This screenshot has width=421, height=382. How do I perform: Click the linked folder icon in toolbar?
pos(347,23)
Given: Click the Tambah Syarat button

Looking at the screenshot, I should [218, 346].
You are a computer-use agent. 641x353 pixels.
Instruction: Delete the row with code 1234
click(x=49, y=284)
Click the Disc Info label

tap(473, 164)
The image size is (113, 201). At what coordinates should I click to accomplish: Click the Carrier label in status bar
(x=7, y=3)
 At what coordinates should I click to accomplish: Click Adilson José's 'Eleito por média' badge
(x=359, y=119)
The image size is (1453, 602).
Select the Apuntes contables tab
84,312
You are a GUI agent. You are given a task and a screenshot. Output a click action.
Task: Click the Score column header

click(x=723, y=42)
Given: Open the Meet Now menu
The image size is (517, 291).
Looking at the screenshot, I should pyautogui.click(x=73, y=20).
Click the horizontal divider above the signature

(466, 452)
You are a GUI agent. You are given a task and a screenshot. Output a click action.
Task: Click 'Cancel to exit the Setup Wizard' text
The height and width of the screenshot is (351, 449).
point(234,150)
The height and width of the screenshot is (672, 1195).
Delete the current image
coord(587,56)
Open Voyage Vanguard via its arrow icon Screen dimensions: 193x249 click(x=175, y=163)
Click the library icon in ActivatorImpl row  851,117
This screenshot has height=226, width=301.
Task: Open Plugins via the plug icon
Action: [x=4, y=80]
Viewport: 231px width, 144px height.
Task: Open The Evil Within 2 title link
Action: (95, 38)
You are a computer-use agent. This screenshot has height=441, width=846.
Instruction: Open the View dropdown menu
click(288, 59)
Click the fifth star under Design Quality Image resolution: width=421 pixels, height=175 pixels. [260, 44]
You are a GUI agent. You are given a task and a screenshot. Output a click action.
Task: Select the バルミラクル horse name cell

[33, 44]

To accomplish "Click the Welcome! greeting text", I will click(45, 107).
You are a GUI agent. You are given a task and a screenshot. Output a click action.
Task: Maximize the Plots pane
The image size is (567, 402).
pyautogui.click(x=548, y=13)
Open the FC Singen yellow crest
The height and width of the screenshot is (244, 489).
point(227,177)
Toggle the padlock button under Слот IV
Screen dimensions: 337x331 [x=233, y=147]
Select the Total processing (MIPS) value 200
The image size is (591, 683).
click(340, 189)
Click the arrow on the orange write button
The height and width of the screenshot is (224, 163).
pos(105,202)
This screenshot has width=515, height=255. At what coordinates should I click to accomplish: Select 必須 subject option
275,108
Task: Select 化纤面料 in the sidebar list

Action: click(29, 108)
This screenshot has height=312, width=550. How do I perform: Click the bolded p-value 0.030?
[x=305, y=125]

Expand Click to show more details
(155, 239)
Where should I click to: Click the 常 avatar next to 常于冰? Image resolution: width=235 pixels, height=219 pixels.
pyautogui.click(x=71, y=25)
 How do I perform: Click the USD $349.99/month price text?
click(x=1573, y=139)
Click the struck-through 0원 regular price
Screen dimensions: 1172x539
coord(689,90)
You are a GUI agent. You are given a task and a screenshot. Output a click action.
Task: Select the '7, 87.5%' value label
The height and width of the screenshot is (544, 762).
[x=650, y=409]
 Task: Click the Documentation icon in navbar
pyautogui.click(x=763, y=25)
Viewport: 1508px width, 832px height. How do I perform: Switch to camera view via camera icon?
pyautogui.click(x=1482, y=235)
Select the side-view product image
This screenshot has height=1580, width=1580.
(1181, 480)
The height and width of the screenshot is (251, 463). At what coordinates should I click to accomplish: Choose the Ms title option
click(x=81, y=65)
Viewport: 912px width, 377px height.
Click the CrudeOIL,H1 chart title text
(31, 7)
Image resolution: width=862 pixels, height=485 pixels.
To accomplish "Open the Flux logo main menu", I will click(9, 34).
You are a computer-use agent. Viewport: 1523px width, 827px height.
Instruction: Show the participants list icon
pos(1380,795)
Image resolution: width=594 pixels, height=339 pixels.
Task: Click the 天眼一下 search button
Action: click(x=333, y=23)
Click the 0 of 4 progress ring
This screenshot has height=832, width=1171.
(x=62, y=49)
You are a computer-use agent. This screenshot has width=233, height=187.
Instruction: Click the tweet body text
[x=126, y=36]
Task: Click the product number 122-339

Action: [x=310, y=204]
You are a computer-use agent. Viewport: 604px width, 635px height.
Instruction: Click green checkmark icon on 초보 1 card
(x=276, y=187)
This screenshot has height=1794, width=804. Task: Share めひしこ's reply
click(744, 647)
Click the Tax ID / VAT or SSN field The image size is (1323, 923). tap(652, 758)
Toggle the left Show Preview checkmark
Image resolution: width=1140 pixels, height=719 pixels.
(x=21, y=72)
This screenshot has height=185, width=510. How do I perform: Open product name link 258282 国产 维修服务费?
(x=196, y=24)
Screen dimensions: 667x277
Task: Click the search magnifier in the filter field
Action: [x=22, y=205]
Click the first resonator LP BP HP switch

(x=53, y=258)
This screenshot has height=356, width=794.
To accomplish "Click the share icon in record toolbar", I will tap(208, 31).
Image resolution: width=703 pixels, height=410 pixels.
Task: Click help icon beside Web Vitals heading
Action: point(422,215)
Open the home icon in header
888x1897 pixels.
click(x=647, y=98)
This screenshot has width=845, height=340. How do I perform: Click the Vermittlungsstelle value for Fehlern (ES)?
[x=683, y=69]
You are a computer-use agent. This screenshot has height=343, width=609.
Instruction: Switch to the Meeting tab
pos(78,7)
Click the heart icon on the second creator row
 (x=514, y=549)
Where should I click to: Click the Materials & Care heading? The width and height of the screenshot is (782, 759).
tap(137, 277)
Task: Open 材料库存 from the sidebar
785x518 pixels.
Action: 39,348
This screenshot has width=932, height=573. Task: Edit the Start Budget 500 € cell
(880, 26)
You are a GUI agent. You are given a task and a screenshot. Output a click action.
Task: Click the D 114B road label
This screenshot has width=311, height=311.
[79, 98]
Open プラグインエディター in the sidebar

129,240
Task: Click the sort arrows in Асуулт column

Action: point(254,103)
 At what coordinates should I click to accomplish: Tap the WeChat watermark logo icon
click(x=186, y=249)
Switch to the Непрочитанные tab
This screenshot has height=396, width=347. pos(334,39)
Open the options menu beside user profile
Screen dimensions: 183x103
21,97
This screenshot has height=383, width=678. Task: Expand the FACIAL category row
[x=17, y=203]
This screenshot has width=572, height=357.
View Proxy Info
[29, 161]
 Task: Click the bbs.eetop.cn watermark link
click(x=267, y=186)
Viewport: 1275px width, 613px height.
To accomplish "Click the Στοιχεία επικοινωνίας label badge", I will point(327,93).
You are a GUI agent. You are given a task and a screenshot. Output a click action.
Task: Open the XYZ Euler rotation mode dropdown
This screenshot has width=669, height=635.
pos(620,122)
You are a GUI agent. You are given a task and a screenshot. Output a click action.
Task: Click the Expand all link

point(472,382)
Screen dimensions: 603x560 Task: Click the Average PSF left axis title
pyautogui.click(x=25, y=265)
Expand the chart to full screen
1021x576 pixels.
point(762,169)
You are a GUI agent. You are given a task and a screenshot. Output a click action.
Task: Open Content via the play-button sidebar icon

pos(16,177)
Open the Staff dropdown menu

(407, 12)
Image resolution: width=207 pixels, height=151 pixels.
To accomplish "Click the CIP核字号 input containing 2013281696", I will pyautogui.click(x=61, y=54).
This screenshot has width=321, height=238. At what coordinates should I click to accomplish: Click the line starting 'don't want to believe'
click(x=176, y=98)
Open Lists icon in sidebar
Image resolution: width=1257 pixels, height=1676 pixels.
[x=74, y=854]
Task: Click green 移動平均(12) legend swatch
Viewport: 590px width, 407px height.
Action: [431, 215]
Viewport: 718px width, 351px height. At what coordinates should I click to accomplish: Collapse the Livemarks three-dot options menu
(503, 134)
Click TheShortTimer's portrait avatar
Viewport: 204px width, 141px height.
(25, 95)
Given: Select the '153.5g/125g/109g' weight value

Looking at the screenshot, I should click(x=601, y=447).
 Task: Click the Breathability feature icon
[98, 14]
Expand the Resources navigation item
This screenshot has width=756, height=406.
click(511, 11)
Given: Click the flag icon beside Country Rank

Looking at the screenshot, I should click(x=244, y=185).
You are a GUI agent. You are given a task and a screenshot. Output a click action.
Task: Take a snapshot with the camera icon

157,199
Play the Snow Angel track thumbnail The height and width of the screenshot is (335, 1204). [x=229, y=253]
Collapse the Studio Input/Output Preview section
§ §
In the data above, find each line that uses the string "computer". Copy it.

You are a computer-use agent. 641x353 pixels.
You are a computer-use agent. This screenshot has height=441, width=846.
You are a computer-use agent. Viewport: 1523px width, 827px height.
You are a computer-use agent. This screenshot has width=233, height=187.
You are a computer-use agent. Viewport: 604px width, 635px height.
You are a computer-use agent. This screenshot has height=343, width=609.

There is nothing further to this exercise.